За порогом лежала дорога в Лондон, и вот он в Лондоне. Идет сквозь толпы цветного народа где-то на Пикадилли. По стенам домов без перерыва плывут сцены ГТ, гипертрофированного телевидения: переработка крокодилов, портреты династии Габсбургов кисти Франциско Гойи, гибель кабанчика в пасти льва, арка железнодорожного тоннеля под Ла-Маншем; вот он внутри этого тоннеля, идет пешком, как когда-то шествовал по сердцевине России, слева погост, справа тайга; мелькнула комсомольская морда не успевшего постареть Макса Алмаза, по бесконечному потолку тянутся заплетенные в кабель нити редкоземельных элементов: церий, самарий, неодим, иттрий, европий, тербий, лантан, скандий, гадолиний, диспрозий, празеодим, гольмий, тулий, иттербий, лютеций, миш-металл, эрб… эрб… эрбий… он узнает их всех по их мерцаниям, и вот он сам в углу огромного экрана снова проплывает над Пикадилли Сёркус и снова уходит в тоннель с выходом на крупный план, и далее с выходом в тамарисковый парк, и далее с выходом туда, куда вечно стремился, на пустынный и первозданный брег Залива Басков.

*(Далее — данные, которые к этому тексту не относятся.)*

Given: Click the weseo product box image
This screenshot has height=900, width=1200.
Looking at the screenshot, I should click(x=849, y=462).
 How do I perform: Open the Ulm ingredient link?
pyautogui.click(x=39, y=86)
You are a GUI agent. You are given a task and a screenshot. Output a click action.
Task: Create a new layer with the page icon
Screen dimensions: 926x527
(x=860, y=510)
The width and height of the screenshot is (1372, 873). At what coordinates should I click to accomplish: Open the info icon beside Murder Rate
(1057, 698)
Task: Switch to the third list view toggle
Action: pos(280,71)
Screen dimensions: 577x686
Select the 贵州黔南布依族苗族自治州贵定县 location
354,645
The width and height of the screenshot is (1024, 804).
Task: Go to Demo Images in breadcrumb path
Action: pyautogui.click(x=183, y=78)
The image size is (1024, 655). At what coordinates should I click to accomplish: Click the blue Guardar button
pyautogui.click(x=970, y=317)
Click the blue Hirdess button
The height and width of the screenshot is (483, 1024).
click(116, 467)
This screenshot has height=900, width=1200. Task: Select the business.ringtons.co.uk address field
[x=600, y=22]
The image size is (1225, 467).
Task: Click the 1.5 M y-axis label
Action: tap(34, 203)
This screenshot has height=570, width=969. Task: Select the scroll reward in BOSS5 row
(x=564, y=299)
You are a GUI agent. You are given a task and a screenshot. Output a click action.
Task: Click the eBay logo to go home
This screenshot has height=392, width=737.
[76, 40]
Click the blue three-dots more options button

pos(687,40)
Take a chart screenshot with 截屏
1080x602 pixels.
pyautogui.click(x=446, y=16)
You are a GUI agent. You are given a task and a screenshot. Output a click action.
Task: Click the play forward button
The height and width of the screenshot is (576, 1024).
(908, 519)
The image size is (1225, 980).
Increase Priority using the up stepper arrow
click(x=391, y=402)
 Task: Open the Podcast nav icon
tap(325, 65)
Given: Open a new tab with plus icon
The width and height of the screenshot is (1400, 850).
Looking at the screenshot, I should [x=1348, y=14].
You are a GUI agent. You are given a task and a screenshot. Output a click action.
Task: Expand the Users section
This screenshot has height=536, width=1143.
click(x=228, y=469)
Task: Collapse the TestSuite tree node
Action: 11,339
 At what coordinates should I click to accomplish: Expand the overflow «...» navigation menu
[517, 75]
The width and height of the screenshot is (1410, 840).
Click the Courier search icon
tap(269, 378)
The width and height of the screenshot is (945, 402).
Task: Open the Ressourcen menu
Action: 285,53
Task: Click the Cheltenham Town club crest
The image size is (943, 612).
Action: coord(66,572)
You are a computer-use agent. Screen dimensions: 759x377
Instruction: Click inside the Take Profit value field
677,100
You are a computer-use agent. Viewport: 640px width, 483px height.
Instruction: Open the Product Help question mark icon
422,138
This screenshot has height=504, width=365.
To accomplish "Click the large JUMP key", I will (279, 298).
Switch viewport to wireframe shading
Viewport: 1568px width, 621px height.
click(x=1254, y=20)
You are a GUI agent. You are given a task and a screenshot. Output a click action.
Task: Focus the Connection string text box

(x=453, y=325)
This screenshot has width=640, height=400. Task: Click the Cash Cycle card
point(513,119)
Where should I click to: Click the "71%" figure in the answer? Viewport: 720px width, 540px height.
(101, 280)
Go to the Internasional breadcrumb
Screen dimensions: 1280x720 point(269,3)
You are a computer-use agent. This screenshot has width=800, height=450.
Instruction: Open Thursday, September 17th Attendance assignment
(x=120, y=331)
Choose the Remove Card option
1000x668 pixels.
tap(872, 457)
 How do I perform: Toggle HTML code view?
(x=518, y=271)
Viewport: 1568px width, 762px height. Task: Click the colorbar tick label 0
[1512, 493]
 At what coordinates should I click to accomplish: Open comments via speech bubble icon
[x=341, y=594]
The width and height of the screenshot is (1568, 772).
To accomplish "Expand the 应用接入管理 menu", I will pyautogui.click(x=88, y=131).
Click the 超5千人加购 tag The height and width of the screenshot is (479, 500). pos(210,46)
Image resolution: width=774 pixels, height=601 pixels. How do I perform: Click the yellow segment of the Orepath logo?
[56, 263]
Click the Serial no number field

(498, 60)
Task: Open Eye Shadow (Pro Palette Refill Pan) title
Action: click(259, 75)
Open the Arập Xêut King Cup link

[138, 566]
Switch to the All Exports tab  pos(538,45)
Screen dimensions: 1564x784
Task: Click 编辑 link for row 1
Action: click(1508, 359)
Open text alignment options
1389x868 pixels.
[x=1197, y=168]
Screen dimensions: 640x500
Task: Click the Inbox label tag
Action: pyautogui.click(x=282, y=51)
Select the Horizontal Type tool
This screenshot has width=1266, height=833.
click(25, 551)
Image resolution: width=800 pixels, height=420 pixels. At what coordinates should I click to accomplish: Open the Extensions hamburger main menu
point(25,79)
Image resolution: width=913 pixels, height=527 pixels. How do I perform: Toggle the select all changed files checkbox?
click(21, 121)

Был ярко-серый день с равномерным накатом волн; прилив в середине своего развития. О скалы билась в круговороте воды огромная темная туша то ли бураго, убиенного шквалом стрел, то ли погибшего при разломе земной коры авра; отсутствовало всяческое летоисчисление. Ген Стратов, если мы еще можем назвать его так, сидел на вершине дюны и сосредоточенно созерцал возникновение и исчезновение волн. Пустыня вокруг убеждала его не терять этой постоянной сосредоточенности. Жди, насвистывал ему бешеный ветер, жди, как всегда.